## Exercise
Each entry in the block below needs to be copied out exactly.

## Task data
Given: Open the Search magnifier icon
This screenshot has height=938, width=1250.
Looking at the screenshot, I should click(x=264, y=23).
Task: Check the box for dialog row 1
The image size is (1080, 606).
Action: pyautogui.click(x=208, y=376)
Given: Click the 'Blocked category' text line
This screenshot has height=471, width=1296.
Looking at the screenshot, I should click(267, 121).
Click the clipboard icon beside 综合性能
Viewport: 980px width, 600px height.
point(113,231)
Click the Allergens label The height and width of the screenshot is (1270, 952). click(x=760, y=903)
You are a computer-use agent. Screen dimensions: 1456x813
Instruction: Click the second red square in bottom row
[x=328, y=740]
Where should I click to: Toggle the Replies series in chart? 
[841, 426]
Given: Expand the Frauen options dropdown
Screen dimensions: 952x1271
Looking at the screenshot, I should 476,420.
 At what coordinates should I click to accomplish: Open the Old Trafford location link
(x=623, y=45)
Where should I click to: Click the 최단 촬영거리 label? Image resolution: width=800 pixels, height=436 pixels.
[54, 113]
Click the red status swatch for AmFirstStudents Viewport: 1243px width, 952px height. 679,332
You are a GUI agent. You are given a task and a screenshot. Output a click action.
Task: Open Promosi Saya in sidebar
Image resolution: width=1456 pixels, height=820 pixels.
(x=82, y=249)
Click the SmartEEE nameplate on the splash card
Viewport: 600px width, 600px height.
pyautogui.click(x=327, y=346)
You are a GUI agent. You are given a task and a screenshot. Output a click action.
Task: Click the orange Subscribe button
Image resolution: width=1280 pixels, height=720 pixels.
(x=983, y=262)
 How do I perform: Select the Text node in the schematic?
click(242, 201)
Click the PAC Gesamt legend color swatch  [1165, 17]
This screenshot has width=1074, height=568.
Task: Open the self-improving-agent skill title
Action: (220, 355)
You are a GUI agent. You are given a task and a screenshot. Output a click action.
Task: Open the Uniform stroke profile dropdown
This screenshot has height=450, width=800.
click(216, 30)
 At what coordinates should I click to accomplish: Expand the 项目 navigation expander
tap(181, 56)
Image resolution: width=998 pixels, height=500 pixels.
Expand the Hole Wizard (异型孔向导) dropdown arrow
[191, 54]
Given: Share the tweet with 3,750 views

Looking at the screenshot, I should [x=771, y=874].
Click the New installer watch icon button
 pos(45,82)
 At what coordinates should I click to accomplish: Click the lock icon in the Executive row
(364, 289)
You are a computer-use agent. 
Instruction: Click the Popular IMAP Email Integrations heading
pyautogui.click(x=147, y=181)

## Response
Given: Open the Search magnifier icon
This screenshot has height=938, width=1250.
Looking at the screenshot, I should click(x=264, y=23).
Task: Check the box for dialog row 1
The image size is (1080, 606).
Action: pyautogui.click(x=208, y=376)
Given: Click the 'Blocked category' text line
This screenshot has height=471, width=1296.
Looking at the screenshot, I should click(267, 121).
Click the clipboard icon beside 综合性能
Viewport: 980px width, 600px height.
point(113,231)
Click the Allergens label The height and width of the screenshot is (1270, 952). click(x=760, y=903)
You are a computer-use agent. Screen dimensions: 1456x813
Instruction: Click the second red square in bottom row
[x=328, y=740]
Where should I click to: Toggle the Replies series in chart? 
[841, 426]
Given: Expand the Frauen options dropdown
Screen dimensions: 952x1271
Looking at the screenshot, I should 476,420.
 At what coordinates should I click to accomplish: Open the Old Trafford location link
(x=623, y=45)
Where should I click to: Click the 최단 촬영거리 label? Image resolution: width=800 pixels, height=436 pixels.
[54, 113]
Click the red status swatch for AmFirstStudents Viewport: 1243px width, 952px height. 679,332
You are a GUI agent. You are given a task and a screenshot. Output a click action.
Task: Open Promosi Saya in sidebar
Image resolution: width=1456 pixels, height=820 pixels.
(x=82, y=249)
Click the SmartEEE nameplate on the splash card
Viewport: 600px width, 600px height.
pyautogui.click(x=327, y=346)
You are a GUI agent. You are given a task and a screenshot. Output a click action.
Task: Click the orange Subscribe button
Image resolution: width=1280 pixels, height=720 pixels.
(x=983, y=262)
 How do I perform: Select the Text node in the schematic?
click(242, 201)
Click the PAC Gesamt legend color swatch  [1165, 17]
This screenshot has width=1074, height=568.
Task: Open the self-improving-agent skill title
Action: (220, 355)
You are a GUI agent. You are given a task and a screenshot. Output a click action.
Task: Open the Uniform stroke profile dropdown
This screenshot has height=450, width=800.
click(216, 30)
 At what coordinates should I click to accomplish: Expand the 项目 navigation expander
tap(181, 56)
Image resolution: width=998 pixels, height=500 pixels.
Expand the Hole Wizard (异型孔向导) dropdown arrow
[191, 54]
Given: Share the tweet with 3,750 views

Looking at the screenshot, I should [x=771, y=874].
Click the New installer watch icon button
 pos(45,82)
 At what coordinates should I click to accomplish: Click the lock icon in the Executive row
(364, 289)
You are a computer-use agent. 
Instruction: Click the Popular IMAP Email Integrations heading
pyautogui.click(x=147, y=181)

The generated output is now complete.